When Johnson returned to his desk to type up his notes, he asked his boss what to do with the comment and was told not to mention it. The only written record of the order that appears to survive comes from the notes of Gerard Smith, the State Department’s director of policy planning. It is an admittedly inconclusive piece of evidence: In the margins of his legal pad, he wrote “Lumumba” and, beside that, a bold X.

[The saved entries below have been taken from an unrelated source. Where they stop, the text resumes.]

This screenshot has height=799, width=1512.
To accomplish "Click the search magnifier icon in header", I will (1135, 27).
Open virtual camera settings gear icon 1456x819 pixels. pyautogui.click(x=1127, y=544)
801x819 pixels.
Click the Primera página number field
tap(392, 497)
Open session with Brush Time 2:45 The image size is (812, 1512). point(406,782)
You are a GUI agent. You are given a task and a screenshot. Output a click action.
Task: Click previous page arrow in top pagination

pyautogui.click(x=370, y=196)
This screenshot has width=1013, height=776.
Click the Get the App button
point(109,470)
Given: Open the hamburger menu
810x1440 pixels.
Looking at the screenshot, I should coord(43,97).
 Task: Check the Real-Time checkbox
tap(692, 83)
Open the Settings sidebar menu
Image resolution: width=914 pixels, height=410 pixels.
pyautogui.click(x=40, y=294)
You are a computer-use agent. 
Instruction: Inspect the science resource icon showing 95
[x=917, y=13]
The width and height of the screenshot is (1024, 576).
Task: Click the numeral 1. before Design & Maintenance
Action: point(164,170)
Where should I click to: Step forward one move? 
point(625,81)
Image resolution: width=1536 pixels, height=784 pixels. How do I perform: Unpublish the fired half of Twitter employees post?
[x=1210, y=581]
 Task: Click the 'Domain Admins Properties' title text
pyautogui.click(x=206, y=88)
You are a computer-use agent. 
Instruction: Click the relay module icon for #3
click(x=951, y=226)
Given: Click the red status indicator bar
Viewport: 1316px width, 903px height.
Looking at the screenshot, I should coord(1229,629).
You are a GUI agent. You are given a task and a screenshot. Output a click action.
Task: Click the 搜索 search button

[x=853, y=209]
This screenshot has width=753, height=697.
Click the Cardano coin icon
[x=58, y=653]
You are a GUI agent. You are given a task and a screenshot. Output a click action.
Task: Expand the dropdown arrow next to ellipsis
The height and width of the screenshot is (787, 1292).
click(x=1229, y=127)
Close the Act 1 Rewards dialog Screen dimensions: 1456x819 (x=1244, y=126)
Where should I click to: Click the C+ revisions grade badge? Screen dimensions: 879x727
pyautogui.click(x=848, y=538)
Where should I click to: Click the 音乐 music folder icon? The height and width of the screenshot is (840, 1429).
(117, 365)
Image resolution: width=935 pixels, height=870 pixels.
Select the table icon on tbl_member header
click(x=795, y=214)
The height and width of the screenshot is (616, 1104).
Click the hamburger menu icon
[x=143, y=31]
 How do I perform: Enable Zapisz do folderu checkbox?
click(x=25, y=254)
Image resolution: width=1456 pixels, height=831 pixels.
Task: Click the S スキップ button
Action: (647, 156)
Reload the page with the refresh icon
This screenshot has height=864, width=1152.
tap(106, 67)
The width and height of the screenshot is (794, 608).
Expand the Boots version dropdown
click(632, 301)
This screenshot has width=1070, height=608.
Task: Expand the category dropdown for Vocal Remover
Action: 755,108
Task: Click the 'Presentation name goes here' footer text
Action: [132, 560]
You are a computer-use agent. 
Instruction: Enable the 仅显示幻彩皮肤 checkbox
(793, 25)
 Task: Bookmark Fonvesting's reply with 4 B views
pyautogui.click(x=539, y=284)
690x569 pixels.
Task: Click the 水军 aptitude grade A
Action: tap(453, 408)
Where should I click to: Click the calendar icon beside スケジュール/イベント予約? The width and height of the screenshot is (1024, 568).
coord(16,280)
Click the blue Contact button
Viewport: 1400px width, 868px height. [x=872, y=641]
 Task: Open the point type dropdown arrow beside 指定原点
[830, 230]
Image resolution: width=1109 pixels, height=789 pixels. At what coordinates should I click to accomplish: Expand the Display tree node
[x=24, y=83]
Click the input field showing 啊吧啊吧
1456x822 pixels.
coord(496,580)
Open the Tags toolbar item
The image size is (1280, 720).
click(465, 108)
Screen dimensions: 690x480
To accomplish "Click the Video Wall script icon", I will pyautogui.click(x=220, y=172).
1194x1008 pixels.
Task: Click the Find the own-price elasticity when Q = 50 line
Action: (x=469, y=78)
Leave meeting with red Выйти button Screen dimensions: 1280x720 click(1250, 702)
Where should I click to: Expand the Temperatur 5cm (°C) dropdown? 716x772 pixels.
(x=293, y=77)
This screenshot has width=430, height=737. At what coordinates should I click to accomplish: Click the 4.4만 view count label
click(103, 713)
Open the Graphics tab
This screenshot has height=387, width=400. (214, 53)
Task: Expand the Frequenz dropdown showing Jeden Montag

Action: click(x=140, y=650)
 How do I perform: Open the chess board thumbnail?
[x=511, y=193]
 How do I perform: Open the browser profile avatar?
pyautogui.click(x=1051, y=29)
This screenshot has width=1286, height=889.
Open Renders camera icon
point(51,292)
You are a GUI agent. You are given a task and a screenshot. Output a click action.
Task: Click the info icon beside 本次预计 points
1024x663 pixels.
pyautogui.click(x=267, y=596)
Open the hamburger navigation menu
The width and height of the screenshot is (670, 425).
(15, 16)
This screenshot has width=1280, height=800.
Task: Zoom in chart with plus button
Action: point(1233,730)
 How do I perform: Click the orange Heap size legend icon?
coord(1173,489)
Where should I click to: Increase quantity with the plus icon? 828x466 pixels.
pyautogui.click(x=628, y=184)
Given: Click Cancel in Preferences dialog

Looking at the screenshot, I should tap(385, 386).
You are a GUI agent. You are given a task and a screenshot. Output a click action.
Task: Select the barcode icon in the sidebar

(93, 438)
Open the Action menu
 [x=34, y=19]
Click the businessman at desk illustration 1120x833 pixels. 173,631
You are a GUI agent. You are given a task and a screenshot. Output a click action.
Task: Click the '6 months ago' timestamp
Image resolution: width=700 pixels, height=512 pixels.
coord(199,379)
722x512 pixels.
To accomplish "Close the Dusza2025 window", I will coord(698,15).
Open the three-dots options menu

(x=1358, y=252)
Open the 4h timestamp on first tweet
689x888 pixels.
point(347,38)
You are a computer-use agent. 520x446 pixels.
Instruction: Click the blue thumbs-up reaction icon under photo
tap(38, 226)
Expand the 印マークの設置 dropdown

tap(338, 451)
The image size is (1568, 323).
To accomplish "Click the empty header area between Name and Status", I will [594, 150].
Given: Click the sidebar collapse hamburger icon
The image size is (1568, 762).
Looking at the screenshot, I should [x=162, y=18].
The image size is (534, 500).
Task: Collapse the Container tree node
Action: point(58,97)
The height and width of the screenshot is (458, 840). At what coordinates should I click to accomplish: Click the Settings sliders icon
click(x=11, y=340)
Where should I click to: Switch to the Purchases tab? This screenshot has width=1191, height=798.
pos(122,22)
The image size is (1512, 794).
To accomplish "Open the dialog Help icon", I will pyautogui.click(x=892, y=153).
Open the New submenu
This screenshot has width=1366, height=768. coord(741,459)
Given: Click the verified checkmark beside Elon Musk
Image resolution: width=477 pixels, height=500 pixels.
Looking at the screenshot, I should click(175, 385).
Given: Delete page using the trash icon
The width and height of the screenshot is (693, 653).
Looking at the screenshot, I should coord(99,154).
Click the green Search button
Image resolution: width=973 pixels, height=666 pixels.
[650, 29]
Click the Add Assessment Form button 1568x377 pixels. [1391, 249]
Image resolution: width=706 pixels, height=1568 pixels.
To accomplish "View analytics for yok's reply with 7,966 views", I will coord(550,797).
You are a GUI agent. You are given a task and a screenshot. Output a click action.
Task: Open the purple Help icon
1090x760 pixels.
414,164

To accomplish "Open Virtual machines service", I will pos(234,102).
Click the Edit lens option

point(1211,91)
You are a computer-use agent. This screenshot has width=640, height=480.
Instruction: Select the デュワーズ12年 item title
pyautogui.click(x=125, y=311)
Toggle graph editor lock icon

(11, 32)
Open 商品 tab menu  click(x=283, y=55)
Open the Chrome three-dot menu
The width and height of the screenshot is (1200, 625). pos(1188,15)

Eisenhower’s words would become the subject of debate for decades to come. Dillon would claim to remember no “clearcut order” at the meeting but would admit that the “general feeling” of the U.S. government at the time was that Lumumba had to be gotten rid of. Eisenhower’s more ardent defenders would swear that the president had never suggested that Lumumba be killed and that he could never have even conceived of committing such a sin. His son, John Eisenhower, attended the Aug. 18 National Security Council meeting in his capacity as an aide. According to John, “If Ike had something as nasty as this to plot, he wouldn’t do it in front of 21 people.” John also claimed to recall one of his father’s aides once joking about killing Lumumba. The president, he said, turned red and replied with anger, “That is beyond the pale.” Three other people at the August 18 meeting also averred that Eisenhower had never issued anything that could be interpreted as an assassination order.
Subsequent events would belie these defenses. The CIA got to work on a plot to poison Lumumba’s food or toothpaste, and the man who delivered it to the station chief in Congo noted that the order had come from the very top of the U.S. government. Whatever the exact phrasing, Ike’s message that day came through clear enough: Will no one rid me of this turbulent prime minister?
Eisenhower’s directive did not appear to weigh heavily on his conscience. Having just become the first-ever U.S. president to order the assassination of a foreign leader, he headed to the whites-only Burning Tree Club in Bethesda, Maryland, to play 18 holes of golf with his son and grandson.